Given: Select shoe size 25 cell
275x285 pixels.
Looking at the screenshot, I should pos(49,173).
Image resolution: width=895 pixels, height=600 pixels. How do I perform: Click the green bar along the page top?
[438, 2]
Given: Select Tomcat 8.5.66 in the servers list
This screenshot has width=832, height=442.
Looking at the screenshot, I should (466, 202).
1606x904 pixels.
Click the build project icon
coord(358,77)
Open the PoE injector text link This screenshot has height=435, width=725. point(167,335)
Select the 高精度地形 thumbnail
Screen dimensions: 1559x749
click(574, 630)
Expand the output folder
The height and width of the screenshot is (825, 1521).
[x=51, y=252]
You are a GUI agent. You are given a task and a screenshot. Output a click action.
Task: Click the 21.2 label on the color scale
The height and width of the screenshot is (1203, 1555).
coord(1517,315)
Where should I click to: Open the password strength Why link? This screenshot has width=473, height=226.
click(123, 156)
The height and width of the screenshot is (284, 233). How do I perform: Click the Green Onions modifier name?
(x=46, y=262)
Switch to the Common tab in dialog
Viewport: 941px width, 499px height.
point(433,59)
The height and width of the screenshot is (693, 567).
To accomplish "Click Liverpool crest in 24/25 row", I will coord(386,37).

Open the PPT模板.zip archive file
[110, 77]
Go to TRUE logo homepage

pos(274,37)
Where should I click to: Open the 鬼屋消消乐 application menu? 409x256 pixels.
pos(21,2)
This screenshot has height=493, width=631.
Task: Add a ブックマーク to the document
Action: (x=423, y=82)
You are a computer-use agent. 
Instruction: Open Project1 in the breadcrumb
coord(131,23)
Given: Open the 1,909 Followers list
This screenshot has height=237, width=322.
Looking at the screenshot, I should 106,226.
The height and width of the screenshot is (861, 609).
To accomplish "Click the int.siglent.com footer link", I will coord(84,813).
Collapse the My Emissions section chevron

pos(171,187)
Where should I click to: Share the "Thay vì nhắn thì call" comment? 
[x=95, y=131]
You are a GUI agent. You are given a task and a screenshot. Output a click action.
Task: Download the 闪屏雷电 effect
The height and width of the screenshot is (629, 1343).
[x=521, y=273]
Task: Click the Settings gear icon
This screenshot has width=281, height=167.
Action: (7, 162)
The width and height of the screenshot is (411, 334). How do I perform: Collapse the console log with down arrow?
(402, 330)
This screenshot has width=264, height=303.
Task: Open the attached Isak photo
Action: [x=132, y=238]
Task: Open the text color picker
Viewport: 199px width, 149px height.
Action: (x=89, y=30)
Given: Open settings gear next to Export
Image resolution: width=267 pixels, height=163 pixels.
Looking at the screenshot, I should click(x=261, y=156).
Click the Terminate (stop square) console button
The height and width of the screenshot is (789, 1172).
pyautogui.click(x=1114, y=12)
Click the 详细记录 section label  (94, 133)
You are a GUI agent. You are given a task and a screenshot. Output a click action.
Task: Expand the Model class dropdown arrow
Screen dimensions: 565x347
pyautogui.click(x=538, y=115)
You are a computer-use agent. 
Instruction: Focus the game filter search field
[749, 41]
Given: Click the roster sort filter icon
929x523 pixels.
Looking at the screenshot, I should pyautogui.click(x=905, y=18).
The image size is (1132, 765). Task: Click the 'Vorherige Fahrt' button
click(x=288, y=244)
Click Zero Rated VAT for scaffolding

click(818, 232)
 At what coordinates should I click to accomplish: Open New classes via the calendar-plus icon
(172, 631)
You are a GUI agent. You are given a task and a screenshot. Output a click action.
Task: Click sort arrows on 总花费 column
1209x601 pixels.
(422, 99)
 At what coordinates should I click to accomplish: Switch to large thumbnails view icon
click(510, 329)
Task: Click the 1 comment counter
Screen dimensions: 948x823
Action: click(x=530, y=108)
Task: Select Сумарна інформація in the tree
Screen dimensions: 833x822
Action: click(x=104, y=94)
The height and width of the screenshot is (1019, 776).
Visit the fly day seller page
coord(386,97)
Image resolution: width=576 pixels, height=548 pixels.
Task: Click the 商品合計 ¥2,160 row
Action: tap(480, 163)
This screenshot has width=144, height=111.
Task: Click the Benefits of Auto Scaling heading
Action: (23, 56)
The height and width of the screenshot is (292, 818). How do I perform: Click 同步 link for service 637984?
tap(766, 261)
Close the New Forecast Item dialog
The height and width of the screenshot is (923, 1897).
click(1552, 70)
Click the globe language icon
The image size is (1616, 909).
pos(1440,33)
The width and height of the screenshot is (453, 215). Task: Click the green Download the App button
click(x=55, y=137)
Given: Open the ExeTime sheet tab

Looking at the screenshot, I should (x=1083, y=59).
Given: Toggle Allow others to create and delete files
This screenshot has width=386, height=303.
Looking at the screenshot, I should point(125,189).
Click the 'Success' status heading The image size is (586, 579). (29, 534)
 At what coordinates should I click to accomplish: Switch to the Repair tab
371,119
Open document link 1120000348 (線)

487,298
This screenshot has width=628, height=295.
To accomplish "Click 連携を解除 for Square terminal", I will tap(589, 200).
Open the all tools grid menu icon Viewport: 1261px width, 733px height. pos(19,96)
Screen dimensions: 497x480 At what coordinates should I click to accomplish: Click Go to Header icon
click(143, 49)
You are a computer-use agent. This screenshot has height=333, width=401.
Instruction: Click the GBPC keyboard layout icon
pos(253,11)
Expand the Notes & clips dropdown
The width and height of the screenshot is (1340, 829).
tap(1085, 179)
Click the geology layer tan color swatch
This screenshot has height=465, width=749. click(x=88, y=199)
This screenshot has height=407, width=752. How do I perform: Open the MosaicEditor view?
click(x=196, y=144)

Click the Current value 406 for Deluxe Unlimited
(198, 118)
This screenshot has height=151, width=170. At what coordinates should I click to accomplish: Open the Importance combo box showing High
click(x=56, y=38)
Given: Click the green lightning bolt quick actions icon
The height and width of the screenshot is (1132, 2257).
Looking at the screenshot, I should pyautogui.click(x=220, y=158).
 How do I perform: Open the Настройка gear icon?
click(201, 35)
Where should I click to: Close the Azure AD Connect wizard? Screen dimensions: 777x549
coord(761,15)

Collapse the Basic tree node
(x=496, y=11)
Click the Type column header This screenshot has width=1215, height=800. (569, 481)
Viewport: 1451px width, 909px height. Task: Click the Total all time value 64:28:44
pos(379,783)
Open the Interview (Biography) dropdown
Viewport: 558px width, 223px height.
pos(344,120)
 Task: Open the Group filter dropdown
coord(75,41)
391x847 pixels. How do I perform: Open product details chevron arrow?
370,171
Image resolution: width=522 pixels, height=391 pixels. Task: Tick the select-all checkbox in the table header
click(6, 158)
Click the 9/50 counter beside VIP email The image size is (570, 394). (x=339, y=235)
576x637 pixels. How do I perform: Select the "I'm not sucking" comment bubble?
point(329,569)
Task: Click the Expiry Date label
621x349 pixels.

_ _ _ _ _

→ WHAT YOU NEED TO DO
Rewrite all the entries above, swapping each "How do I perform" for "How can I do" and leaving everything else unchanged.

→ OUTPUT OF THE EXERCISE
Given: Select shoe size 25 cell
275x285 pixels.
Looking at the screenshot, I should pos(49,173).
Image resolution: width=895 pixels, height=600 pixels. How can I do: Click the green bar along the page top?
[438, 2]
Given: Select Tomcat 8.5.66 in the servers list
This screenshot has width=832, height=442.
Looking at the screenshot, I should (466, 202).
1606x904 pixels.
Click the build project icon
coord(358,77)
Open the PoE injector text link This screenshot has height=435, width=725. point(167,335)
Select the 高精度地形 thumbnail
Screen dimensions: 1559x749
click(574, 630)
Expand the output folder
The height and width of the screenshot is (825, 1521).
[x=51, y=252]
You are a GUI agent. You are given a task and a screenshot. Output a click action.
Task: Click the 21.2 label on the color scale
The height and width of the screenshot is (1203, 1555).
coord(1517,315)
Where should I click to: Open the password strength Why link? This screenshot has width=473, height=226.
click(123, 156)
The height and width of the screenshot is (284, 233). How can I do: Click the Green Onions modifier name?
(x=46, y=262)
Switch to the Common tab in dialog
Viewport: 941px width, 499px height.
point(433,59)
The height and width of the screenshot is (693, 567).
To accomplish "Click Liverpool crest in 24/25 row", I will coord(386,37).

Open the PPT模板.zip archive file
[110, 77]
Go to TRUE logo homepage

pos(274,37)
Where should I click to: Open the 鬼屋消消乐 application menu? 409x256 pixels.
pos(21,2)
This screenshot has height=493, width=631.
Task: Add a ブックマーク to the document
Action: (x=423, y=82)
You are a computer-use agent. 
Instruction: Open Project1 in the breadcrumb
coord(131,23)
Given: Open the 1,909 Followers list
This screenshot has height=237, width=322.
Looking at the screenshot, I should 106,226.
The height and width of the screenshot is (861, 609).
To accomplish "Click the int.siglent.com footer link", I will coord(84,813).
Collapse the My Emissions section chevron

pos(171,187)
Where should I click to: Share the "Thay vì nhắn thì call" comment? 
[x=95, y=131]
You are a GUI agent. You are given a task and a screenshot. Output a click action.
Task: Download the 闪屏雷电 effect
The height and width of the screenshot is (629, 1343).
[x=521, y=273]
Task: Click the Settings gear icon
This screenshot has width=281, height=167.
Action: (7, 162)
The width and height of the screenshot is (411, 334). How can I do: Collapse the console log with down arrow?
(402, 330)
This screenshot has width=264, height=303.
Task: Open the attached Isak photo
Action: [x=132, y=238]
Task: Open the text color picker
Viewport: 199px width, 149px height.
Action: (x=89, y=30)
Given: Open settings gear next to Export
Image resolution: width=267 pixels, height=163 pixels.
Looking at the screenshot, I should click(x=261, y=156).
Click the Terminate (stop square) console button
The height and width of the screenshot is (789, 1172).
pyautogui.click(x=1114, y=12)
Click the 详细记录 section label  (94, 133)
You are a GUI agent. You are given a task and a screenshot. Output a click action.
Task: Expand the Model class dropdown arrow
Screen dimensions: 565x347
pyautogui.click(x=538, y=115)
You are a computer-use agent. 
Instruction: Focus the game filter search field
[749, 41]
Given: Click the roster sort filter icon
929x523 pixels.
Looking at the screenshot, I should pyautogui.click(x=905, y=18).
The image size is (1132, 765). Task: Click the 'Vorherige Fahrt' button
click(x=288, y=244)
Click Zero Rated VAT for scaffolding

click(818, 232)
 At what coordinates should I click to accomplish: Open New classes via the calendar-plus icon
(172, 631)
You are a GUI agent. You are given a task and a screenshot. Output a click action.
Task: Click sort arrows on 总花费 column
1209x601 pixels.
(422, 99)
 At what coordinates should I click to accomplish: Switch to large thumbnails view icon
click(510, 329)
Task: Click the 1 comment counter
Screen dimensions: 948x823
Action: click(x=530, y=108)
Task: Select Сумарна інформація in the tree
Screen dimensions: 833x822
Action: click(x=104, y=94)
The height and width of the screenshot is (1019, 776).
Visit the fly day seller page
coord(386,97)
Image resolution: width=576 pixels, height=548 pixels.
Task: Click the 商品合計 ¥2,160 row
Action: tap(480, 163)
This screenshot has width=144, height=111.
Task: Click the Benefits of Auto Scaling heading
Action: (23, 56)
The height and width of the screenshot is (292, 818). How can I do: Click 同步 link for service 637984?
tap(766, 261)
Close the New Forecast Item dialog
The height and width of the screenshot is (923, 1897).
click(1552, 70)
Click the globe language icon
The image size is (1616, 909).
pos(1440,33)
The width and height of the screenshot is (453, 215). Task: Click the green Download the App button
click(x=55, y=137)
Given: Open the ExeTime sheet tab

Looking at the screenshot, I should (x=1083, y=59).
Given: Toggle Allow others to create and delete files
This screenshot has width=386, height=303.
Looking at the screenshot, I should point(125,189).
Click the 'Success' status heading The image size is (586, 579). (29, 534)
 At what coordinates should I click to accomplish: Switch to the Repair tab
371,119
Open document link 1120000348 (線)

487,298
This screenshot has width=628, height=295.
To accomplish "Click 連携を解除 for Square terminal", I will tap(589, 200).
Open the all tools grid menu icon Viewport: 1261px width, 733px height. pos(19,96)
Screen dimensions: 497x480 At what coordinates should I click to accomplish: Click Go to Header icon
click(143, 49)
You are a computer-use agent. This screenshot has height=333, width=401.
Instruction: Click the GBPC keyboard layout icon
pos(253,11)
Expand the Notes & clips dropdown
The width and height of the screenshot is (1340, 829).
tap(1085, 179)
Click the geology layer tan color swatch
This screenshot has height=465, width=749. click(x=88, y=199)
This screenshot has height=407, width=752. How can I do: Open the MosaicEditor view?
click(x=196, y=144)

Click the Current value 406 for Deluxe Unlimited
(198, 118)
This screenshot has height=151, width=170. At what coordinates should I click to accomplish: Open the Importance combo box showing High
click(x=56, y=38)
Given: Click the green lightning bolt quick actions icon
The height and width of the screenshot is (1132, 2257).
Looking at the screenshot, I should pyautogui.click(x=220, y=158).
 How can I do: Open the Настройка gear icon?
click(201, 35)
Where should I click to: Close the Azure AD Connect wizard? Screen dimensions: 777x549
coord(761,15)

Collapse the Basic tree node
(x=496, y=11)
Click the Type column header This screenshot has width=1215, height=800. (569, 481)
Viewport: 1451px width, 909px height. Task: Click the Total all time value 64:28:44
pos(379,783)
Open the Interview (Biography) dropdown
Viewport: 558px width, 223px height.
pos(344,120)
 Task: Open the Group filter dropdown
coord(75,41)
391x847 pixels. How can I do: Open product details chevron arrow?
370,171
Image resolution: width=522 pixels, height=391 pixels. Task: Tick the select-all checkbox in the table header
click(6, 158)
Click the 9/50 counter beside VIP email The image size is (570, 394). (x=339, y=235)
576x637 pixels. How can I do: Select the "I'm not sucking" comment bubble?
point(329,569)
Task: Click the Expiry Date label
621x349 pixels.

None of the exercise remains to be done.